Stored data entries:
-- -- --

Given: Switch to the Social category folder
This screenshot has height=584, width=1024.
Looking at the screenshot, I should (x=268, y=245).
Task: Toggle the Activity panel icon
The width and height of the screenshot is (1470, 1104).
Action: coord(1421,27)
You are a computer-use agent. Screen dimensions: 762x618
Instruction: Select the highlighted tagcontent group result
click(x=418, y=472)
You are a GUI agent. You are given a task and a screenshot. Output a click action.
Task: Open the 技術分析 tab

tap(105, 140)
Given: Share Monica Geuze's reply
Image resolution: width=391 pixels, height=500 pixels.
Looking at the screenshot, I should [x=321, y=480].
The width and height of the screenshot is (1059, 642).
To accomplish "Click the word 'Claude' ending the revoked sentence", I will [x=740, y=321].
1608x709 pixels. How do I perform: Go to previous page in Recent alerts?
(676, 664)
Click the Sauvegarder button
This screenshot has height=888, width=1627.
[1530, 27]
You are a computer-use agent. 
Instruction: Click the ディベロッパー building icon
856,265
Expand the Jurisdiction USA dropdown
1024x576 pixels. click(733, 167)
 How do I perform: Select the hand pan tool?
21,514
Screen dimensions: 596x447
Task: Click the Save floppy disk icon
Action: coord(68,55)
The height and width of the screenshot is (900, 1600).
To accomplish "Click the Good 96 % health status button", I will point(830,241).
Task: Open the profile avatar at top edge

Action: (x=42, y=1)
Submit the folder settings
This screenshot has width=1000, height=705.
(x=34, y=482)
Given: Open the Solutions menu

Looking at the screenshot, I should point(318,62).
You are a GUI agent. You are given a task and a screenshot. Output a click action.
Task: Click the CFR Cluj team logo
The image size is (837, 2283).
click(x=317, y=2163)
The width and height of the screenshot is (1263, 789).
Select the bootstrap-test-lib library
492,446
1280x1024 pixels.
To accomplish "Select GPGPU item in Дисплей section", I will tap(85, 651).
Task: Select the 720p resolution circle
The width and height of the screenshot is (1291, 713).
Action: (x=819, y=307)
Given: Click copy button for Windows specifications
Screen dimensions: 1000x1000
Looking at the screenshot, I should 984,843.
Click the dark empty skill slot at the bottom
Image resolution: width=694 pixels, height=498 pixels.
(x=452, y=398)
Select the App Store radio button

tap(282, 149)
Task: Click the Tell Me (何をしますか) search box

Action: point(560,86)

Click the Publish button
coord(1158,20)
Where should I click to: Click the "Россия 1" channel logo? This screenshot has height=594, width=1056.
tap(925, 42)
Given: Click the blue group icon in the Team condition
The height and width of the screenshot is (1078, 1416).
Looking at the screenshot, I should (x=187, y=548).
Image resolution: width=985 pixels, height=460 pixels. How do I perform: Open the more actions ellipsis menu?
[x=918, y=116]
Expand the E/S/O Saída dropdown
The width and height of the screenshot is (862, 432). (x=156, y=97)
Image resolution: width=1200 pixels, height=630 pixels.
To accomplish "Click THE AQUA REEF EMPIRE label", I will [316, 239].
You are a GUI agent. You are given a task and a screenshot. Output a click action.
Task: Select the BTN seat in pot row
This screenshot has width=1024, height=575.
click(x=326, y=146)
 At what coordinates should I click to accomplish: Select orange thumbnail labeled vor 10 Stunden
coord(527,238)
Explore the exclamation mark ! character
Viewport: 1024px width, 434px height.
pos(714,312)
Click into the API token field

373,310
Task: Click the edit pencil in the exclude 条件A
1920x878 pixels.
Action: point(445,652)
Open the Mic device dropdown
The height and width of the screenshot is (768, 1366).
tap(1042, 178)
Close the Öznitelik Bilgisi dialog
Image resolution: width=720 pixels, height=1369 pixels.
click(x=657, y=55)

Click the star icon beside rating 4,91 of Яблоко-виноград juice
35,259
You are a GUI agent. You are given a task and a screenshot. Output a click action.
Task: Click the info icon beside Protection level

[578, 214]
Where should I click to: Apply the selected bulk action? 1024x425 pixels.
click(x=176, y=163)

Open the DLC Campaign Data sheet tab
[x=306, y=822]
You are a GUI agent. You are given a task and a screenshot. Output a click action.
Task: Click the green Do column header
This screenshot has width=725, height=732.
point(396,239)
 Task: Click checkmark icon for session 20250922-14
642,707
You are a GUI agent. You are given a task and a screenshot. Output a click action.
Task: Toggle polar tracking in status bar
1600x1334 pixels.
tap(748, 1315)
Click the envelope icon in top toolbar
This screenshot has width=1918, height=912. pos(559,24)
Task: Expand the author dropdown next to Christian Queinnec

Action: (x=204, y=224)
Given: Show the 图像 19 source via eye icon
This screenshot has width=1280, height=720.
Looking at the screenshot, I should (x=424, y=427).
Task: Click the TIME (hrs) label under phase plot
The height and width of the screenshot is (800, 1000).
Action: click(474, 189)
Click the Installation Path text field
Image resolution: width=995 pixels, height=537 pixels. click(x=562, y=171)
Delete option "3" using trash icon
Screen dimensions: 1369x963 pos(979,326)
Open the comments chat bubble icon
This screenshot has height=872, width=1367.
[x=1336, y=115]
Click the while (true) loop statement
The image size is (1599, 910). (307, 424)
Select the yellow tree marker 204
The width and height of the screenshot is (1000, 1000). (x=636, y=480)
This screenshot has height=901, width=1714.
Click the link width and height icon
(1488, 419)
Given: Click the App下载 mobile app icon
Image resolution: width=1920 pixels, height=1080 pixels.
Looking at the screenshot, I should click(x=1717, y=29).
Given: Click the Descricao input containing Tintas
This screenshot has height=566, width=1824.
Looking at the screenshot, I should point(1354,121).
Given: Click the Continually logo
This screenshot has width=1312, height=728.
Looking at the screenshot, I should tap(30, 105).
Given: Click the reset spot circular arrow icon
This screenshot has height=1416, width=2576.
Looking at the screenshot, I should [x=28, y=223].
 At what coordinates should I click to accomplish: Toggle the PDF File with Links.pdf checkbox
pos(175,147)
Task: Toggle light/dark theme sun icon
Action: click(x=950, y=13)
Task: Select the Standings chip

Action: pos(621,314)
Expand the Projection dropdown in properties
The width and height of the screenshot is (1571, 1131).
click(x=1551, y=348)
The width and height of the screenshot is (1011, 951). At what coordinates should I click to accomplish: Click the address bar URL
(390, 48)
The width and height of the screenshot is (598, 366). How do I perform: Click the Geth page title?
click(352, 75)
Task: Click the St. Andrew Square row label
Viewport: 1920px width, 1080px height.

-- -- --

» REQUIRED WORK
Full transcription, please: every entry, exactly as written.

» REPLY
Given: Switch to the Social category folder
This screenshot has height=584, width=1024.
Looking at the screenshot, I should (x=268, y=245).
Task: Toggle the Activity panel icon
The width and height of the screenshot is (1470, 1104).
Action: coord(1421,27)
You are a computer-use agent. Screen dimensions: 762x618
Instruction: Select the highlighted tagcontent group result
click(x=418, y=472)
You are a GUI agent. You are given a task and a screenshot. Output a click action.
Task: Open the 技術分析 tab

tap(105, 140)
Given: Share Monica Geuze's reply
Image resolution: width=391 pixels, height=500 pixels.
Looking at the screenshot, I should [x=321, y=480].
The width and height of the screenshot is (1059, 642).
To accomplish "Click the word 'Claude' ending the revoked sentence", I will [x=740, y=321].
1608x709 pixels. How do I perform: Go to previous page in Recent alerts?
(676, 664)
Click the Sauvegarder button
This screenshot has height=888, width=1627.
[1530, 27]
You are a computer-use agent. 
Instruction: Click the ディベロッパー building icon
856,265
Expand the Jurisdiction USA dropdown
1024x576 pixels. click(733, 167)
 How do I perform: Select the hand pan tool?
21,514
Screen dimensions: 596x447
Task: Click the Save floppy disk icon
Action: coord(68,55)
The height and width of the screenshot is (900, 1600).
To accomplish "Click the Good 96 % health status button", I will point(830,241).
Task: Open the profile avatar at top edge

Action: (x=42, y=1)
Submit the folder settings
This screenshot has width=1000, height=705.
(x=34, y=482)
Given: Open the Solutions menu

Looking at the screenshot, I should point(318,62).
You are a GUI agent. You are given a task and a screenshot. Output a click action.
Task: Click the CFR Cluj team logo
The image size is (837, 2283).
click(x=317, y=2163)
The width and height of the screenshot is (1263, 789).
Select the bootstrap-test-lib library
492,446
1280x1024 pixels.
To accomplish "Select GPGPU item in Дисплей section", I will tap(85, 651).
Task: Select the 720p resolution circle
The width and height of the screenshot is (1291, 713).
Action: (x=819, y=307)
Given: Click copy button for Windows specifications
Screen dimensions: 1000x1000
Looking at the screenshot, I should 984,843.
Click the dark empty skill slot at the bottom
Image resolution: width=694 pixels, height=498 pixels.
(x=452, y=398)
Select the App Store radio button

tap(282, 149)
Task: Click the Tell Me (何をしますか) search box

Action: point(560,86)

Click the Publish button
coord(1158,20)
Where should I click to: Click the "Россия 1" channel logo? This screenshot has height=594, width=1056.
tap(925, 42)
Given: Click the blue group icon in the Team condition
The height and width of the screenshot is (1078, 1416).
Looking at the screenshot, I should (x=187, y=548).
Image resolution: width=985 pixels, height=460 pixels. How do I perform: Open the more actions ellipsis menu?
[x=918, y=116]
Expand the E/S/O Saída dropdown
The width and height of the screenshot is (862, 432). (x=156, y=97)
Image resolution: width=1200 pixels, height=630 pixels.
To accomplish "Click THE AQUA REEF EMPIRE label", I will [316, 239].
You are a GUI agent. You are given a task and a screenshot. Output a click action.
Task: Select the BTN seat in pot row
This screenshot has width=1024, height=575.
click(x=326, y=146)
 At what coordinates should I click to accomplish: Select orange thumbnail labeled vor 10 Stunden
coord(527,238)
Explore the exclamation mark ! character
Viewport: 1024px width, 434px height.
pos(714,312)
Click into the API token field

373,310
Task: Click the edit pencil in the exclude 条件A
1920x878 pixels.
Action: point(445,652)
Open the Mic device dropdown
The height and width of the screenshot is (768, 1366).
tap(1042, 178)
Close the Öznitelik Bilgisi dialog
Image resolution: width=720 pixels, height=1369 pixels.
click(x=657, y=55)

Click the star icon beside rating 4,91 of Яблоко-виноград juice
35,259
You are a GUI agent. You are given a task and a screenshot. Output a click action.
Task: Click the info icon beside Protection level

[578, 214]
Where should I click to: Apply the selected bulk action? 1024x425 pixels.
click(x=176, y=163)

Open the DLC Campaign Data sheet tab
[x=306, y=822]
You are a GUI agent. You are given a task and a screenshot. Output a click action.
Task: Click the green Do column header
This screenshot has width=725, height=732.
point(396,239)
 Task: Click checkmark icon for session 20250922-14
642,707
You are a GUI agent. You are given a task and a screenshot. Output a click action.
Task: Toggle polar tracking in status bar
1600x1334 pixels.
tap(748, 1315)
Click the envelope icon in top toolbar
This screenshot has width=1918, height=912. pos(559,24)
Task: Expand the author dropdown next to Christian Queinnec

Action: (x=204, y=224)
Given: Show the 图像 19 source via eye icon
This screenshot has width=1280, height=720.
Looking at the screenshot, I should (x=424, y=427).
Task: Click the TIME (hrs) label under phase plot
The height and width of the screenshot is (800, 1000).
Action: click(474, 189)
Click the Installation Path text field
Image resolution: width=995 pixels, height=537 pixels. click(x=562, y=171)
Delete option "3" using trash icon
Screen dimensions: 1369x963 pos(979,326)
Open the comments chat bubble icon
This screenshot has height=872, width=1367.
[x=1336, y=115]
Click the while (true) loop statement
The image size is (1599, 910). (307, 424)
Select the yellow tree marker 204
The width and height of the screenshot is (1000, 1000). (x=636, y=480)
This screenshot has height=901, width=1714.
Click the link width and height icon
(1488, 419)
Given: Click the App下载 mobile app icon
Image resolution: width=1920 pixels, height=1080 pixels.
Looking at the screenshot, I should click(x=1717, y=29).
Given: Click the Descricao input containing Tintas
This screenshot has height=566, width=1824.
Looking at the screenshot, I should point(1354,121).
Given: Click the Continually logo
This screenshot has width=1312, height=728.
Looking at the screenshot, I should tap(30, 105).
Given: Click the reset spot circular arrow icon
This screenshot has height=1416, width=2576.
Looking at the screenshot, I should [x=28, y=223].
 At what coordinates should I click to accomplish: Toggle the PDF File with Links.pdf checkbox
pos(175,147)
Task: Toggle light/dark theme sun icon
Action: click(x=950, y=13)
Task: Select the Standings chip

Action: pos(621,314)
Expand the Projection dropdown in properties
The width and height of the screenshot is (1571, 1131).
click(x=1551, y=348)
The width and height of the screenshot is (1011, 951). At what coordinates should I click to accomplish: Click the address bar URL
(390, 48)
The width and height of the screenshot is (598, 366). How do I perform: Click the Geth page title?
click(352, 75)
Task: Click the St. Andrew Square row label
Viewport: 1920px width, 1080px height.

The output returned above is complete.